*EXERCISE DIRECTIONS*. Would you reproduce exactly the lines below from the one holding "Task: Open the user avatar account menu" through the one holding "Check Compare Product for Gilman Creek sofa", inclusive, and no others?

Stored data entries:

────────

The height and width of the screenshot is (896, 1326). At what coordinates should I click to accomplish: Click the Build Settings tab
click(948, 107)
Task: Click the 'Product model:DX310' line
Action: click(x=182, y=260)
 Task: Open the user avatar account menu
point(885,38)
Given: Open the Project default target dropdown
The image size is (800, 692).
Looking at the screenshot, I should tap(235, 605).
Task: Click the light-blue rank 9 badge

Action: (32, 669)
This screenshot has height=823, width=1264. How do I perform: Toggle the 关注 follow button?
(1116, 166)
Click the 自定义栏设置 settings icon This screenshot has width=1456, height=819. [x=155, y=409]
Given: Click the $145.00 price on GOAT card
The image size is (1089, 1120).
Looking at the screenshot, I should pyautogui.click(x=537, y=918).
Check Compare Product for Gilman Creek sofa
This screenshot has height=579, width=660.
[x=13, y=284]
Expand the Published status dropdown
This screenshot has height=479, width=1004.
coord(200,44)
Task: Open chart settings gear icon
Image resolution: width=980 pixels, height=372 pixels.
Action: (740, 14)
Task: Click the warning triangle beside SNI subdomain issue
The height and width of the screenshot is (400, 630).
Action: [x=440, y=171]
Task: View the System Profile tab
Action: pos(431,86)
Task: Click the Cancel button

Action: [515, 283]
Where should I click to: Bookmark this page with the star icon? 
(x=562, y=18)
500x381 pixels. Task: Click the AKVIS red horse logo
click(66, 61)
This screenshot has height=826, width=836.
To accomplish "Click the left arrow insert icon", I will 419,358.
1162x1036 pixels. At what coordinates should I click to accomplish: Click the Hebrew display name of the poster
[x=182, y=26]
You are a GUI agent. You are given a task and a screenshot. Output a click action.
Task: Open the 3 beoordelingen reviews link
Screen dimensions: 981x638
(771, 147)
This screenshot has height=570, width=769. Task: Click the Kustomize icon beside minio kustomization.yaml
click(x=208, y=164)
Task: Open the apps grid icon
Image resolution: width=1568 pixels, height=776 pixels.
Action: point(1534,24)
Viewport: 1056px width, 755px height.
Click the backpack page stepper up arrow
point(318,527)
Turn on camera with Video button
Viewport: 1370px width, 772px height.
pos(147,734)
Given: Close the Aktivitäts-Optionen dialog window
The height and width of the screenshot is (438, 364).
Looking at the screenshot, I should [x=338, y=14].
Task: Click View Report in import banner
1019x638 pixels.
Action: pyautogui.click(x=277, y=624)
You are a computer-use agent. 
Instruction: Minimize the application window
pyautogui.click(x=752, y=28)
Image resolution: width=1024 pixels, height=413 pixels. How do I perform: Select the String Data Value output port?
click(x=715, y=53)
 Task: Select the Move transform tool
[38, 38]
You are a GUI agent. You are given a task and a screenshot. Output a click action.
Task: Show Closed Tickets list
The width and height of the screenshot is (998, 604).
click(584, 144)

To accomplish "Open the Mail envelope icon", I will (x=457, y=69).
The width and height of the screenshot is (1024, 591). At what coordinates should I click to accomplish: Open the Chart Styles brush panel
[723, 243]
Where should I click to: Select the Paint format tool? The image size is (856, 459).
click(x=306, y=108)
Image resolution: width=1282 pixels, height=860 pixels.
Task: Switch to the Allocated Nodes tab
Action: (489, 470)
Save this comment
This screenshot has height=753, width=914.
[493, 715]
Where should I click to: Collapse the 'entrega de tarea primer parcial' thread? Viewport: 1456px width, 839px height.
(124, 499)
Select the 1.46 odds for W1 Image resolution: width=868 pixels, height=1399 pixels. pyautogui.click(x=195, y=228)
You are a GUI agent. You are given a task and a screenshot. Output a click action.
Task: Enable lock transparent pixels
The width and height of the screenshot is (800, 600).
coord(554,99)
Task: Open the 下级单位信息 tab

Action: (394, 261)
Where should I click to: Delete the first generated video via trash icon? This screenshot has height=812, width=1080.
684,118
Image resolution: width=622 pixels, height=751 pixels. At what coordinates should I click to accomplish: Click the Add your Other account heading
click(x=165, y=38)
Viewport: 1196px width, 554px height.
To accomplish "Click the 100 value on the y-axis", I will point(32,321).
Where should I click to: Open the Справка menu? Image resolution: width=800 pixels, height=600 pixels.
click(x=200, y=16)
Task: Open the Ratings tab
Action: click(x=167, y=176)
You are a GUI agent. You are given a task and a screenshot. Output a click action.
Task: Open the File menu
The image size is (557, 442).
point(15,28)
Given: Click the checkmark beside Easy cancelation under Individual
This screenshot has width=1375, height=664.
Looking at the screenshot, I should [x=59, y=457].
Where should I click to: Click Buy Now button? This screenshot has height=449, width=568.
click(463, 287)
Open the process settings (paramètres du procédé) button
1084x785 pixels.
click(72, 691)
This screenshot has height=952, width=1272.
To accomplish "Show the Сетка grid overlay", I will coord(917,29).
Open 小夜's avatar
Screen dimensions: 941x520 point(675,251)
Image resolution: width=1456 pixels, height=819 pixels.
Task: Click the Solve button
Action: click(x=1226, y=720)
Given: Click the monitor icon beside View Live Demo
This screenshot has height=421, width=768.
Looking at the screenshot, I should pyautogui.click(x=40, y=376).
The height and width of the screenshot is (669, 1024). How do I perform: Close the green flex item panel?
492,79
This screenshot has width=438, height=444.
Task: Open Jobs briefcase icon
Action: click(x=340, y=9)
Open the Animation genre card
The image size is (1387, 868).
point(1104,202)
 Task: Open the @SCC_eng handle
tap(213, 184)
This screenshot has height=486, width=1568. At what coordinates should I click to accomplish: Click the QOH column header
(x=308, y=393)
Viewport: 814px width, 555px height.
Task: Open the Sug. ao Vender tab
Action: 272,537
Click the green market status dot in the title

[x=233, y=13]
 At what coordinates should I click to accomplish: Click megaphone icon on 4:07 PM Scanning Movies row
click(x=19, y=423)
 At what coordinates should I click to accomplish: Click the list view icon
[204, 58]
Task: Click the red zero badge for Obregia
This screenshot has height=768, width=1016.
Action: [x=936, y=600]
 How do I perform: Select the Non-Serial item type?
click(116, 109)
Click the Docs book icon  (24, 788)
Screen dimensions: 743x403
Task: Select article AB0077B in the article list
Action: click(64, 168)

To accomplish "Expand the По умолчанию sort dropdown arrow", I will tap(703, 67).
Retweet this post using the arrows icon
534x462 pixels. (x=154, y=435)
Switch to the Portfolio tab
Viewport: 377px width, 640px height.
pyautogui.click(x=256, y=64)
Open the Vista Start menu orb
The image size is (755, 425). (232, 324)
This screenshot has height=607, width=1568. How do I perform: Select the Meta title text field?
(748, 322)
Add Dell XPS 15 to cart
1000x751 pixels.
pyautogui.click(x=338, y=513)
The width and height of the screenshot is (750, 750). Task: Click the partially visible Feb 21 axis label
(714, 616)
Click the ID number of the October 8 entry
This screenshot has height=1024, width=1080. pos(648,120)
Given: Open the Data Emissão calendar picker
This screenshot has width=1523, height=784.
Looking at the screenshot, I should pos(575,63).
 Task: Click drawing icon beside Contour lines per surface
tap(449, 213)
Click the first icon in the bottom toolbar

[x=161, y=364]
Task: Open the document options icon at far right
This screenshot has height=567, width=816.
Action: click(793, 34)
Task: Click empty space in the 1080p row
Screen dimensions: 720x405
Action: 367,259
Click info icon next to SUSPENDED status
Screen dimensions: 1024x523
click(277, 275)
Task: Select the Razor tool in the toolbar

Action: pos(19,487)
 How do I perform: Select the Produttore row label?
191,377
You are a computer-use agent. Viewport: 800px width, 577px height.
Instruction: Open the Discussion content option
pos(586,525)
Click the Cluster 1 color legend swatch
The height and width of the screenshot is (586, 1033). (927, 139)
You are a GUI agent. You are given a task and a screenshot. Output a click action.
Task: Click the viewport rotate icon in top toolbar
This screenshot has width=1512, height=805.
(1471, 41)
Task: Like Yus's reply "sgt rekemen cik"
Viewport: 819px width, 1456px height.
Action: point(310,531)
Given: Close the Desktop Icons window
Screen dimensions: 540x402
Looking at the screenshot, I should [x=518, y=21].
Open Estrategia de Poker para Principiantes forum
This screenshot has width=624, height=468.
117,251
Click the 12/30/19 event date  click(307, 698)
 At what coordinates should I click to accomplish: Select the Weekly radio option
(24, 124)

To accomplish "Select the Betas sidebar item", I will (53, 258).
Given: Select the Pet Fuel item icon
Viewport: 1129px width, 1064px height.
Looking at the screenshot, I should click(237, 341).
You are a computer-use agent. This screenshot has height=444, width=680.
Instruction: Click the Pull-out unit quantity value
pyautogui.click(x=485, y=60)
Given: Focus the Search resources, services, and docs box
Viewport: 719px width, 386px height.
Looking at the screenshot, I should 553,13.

────────

*TASK RESPONSE*.
 Task: Open the user avatar account menu
point(885,38)
Given: Open the Project default target dropdown
The image size is (800, 692).
Looking at the screenshot, I should tap(235, 605).
Task: Click the light-blue rank 9 badge

Action: (32, 669)
This screenshot has height=823, width=1264. How do I perform: Toggle the 关注 follow button?
(1116, 166)
Click the 自定义栏设置 settings icon This screenshot has width=1456, height=819. [x=155, y=409]
Given: Click the $145.00 price on GOAT card
The image size is (1089, 1120).
Looking at the screenshot, I should pyautogui.click(x=537, y=918).
Check Compare Product for Gilman Creek sofa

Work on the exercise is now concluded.